- _Task goal_
Output the opening lines of the records exactly. End with the line that contains "Given: Copy the".

─── Records supplied

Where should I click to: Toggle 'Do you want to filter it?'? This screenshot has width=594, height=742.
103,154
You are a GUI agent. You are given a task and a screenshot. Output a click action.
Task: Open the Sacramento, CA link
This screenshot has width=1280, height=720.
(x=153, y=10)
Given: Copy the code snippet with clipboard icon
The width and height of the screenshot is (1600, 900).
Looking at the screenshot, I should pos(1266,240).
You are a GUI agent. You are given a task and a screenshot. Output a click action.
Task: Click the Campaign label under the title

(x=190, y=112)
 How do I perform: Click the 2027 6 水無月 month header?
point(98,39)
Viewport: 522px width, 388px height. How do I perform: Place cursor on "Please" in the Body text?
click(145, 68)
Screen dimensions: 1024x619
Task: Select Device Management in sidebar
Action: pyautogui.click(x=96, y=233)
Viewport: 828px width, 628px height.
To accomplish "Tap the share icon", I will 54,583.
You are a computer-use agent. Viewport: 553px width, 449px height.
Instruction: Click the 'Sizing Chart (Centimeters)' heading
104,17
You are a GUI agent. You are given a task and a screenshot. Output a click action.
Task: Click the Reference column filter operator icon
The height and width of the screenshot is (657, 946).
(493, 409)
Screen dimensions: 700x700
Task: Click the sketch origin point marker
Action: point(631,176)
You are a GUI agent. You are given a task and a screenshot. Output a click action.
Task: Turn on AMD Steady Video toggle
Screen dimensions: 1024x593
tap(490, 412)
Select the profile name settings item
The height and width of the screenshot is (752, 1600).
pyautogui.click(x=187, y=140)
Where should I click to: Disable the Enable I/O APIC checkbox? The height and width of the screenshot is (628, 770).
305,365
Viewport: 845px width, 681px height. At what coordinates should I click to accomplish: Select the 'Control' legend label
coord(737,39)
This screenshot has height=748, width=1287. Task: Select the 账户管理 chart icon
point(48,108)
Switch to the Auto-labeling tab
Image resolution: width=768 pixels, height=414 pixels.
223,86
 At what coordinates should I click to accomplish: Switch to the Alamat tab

──────

- _Expected answer_
Where should I click to: Toggle 'Do you want to filter it?'? This screenshot has width=594, height=742.
103,154
You are a GUI agent. You are given a task and a screenshot. Output a click action.
Task: Open the Sacramento, CA link
This screenshot has width=1280, height=720.
(x=153, y=10)
Given: Copy the code snippet with clipboard icon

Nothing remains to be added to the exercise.